Yeah, I can’t fix anything in your HR and leadership systems. She never once apologized for her error. Nor did anyone in leadership. Um, they wrongfully terminated me and no one says, “I’m sorry.” Okay. I rolled with the punches, continue writing my Happy Cashier book and producing the spiritual podcasts of each chapter, and soldiered on. My health issue had one more milestone, and I missed 14 hours of work. Again with Sedwick and UPT, I filed all the correct forms. The system and teams called me back a lot, sent me a lot of snail mail. And at the close of December, 2025, the store leader fired me for being 2 hrs under UPT.

“I have 14 hours coming back,” I said.

“No, the Sedwick case is closed… You’re done.”

“I have a certified letter from Sedwick awarding me 14 hours back. I also have 56 hours of paid vacation time.”

“I don’t have time for this. I want you out of my store.”

“Don’t you want my feedback of what happened?”

“No! Justin, see him out of the store.” And he left.

The EEOC is now awaiting a hearing on this issue. I have the receipts, the internal hours document of my time. Guess what? The store never applied ANY OF MY UPT back to my account. I asked all the managers. I tried to sign up for a “mentor” as that appears like a part of WFM’s system. No go. No manager wanted a mentor. And the guy who accepted, already had a mentor and wouldn’t be able to work with me for another four weeks.

Nothing moves fast.

Still, the failure of leadership to correct the mistake from my initial firing, is an eggregious error. Firing me again, two months later, for the exact same error is malice. Perhaps the angry Ukranin with pie on her face was none-to-happy to have me fired.

Why doesn’t any member of leadership at a Whole Foods Market have an understanding and ideas to support staff dealing with Sedwick. Nope. Even the “trainer” had no idea how to deal with my issue.

Awarding back UPT to an employee’s account should not be hard. It should not be weaponized to eliminate someone. A month after my hasty firing, a friend said her manager came with a strange message to the team. “There is no limit on UPT. UPT is unlimited.”

Um, is it? Is this the fix for my failure? How might that decision helped me? Is anyone taking responsibility for my firing and the obvious problem with Sedwick and UPT, at least in my store?

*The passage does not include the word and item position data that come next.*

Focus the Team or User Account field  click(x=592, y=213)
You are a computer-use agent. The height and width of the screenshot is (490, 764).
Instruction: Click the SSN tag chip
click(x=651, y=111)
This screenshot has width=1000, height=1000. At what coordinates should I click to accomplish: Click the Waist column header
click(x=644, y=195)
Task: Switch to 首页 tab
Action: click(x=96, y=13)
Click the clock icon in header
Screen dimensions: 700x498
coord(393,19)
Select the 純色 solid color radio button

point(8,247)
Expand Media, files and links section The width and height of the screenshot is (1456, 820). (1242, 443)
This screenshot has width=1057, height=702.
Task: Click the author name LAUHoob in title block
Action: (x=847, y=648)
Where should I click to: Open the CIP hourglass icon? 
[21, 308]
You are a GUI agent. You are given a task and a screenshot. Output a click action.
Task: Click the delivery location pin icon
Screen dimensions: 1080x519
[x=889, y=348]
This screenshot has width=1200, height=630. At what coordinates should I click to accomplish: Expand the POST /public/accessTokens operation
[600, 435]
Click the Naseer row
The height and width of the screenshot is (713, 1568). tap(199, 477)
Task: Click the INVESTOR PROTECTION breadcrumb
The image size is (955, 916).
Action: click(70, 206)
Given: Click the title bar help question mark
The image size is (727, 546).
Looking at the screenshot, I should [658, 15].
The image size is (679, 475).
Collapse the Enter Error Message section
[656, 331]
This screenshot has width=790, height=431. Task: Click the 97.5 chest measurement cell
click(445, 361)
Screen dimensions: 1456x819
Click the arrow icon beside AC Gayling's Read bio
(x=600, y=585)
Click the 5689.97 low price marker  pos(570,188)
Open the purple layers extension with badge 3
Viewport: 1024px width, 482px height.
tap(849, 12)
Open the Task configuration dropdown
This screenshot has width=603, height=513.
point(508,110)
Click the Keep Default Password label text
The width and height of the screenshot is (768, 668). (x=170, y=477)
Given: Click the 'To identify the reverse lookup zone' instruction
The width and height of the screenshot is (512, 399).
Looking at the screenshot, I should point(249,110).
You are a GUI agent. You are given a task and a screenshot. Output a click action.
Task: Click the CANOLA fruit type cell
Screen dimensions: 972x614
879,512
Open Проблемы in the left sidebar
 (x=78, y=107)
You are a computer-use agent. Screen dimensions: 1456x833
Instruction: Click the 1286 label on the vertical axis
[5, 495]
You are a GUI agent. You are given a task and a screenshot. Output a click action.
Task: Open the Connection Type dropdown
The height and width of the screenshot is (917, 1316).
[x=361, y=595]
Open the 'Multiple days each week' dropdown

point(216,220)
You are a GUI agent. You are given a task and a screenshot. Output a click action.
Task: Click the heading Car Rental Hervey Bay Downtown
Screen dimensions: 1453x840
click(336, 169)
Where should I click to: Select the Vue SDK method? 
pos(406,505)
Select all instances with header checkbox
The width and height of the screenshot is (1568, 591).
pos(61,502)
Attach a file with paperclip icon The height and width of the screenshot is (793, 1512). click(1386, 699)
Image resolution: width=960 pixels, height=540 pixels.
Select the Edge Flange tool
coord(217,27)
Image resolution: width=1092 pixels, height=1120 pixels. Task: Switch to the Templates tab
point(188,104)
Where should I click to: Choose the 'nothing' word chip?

But all is not lost. I have written a book about surviving a low-wage retail job, The Happy Cashier. I am writing more and more and starving less and less. I still need a good job, but am applying at other retail stores. REI, Whole Earth Provisions, etc.

Oh, and I am fighting now to keep my house. I’m only one payment behind on my mortgage, but it’s a great rate, so I’ve got to see a kidney to keep the roof over my head. Meanwhile my kid is spazing out into drugs and crime. Again!

All is well today in my world. Things are not as I would like them to be. That’s how life works. It is my approach to that dychotomy. What I want, deserve and have earned, vs. what I have, what I do, how I am willing to work for food and shelter.

It’s okay here, in hell. A bit humid. A bit anxious. I just found $20 in quarters going round my house with a cup. So, that’s good.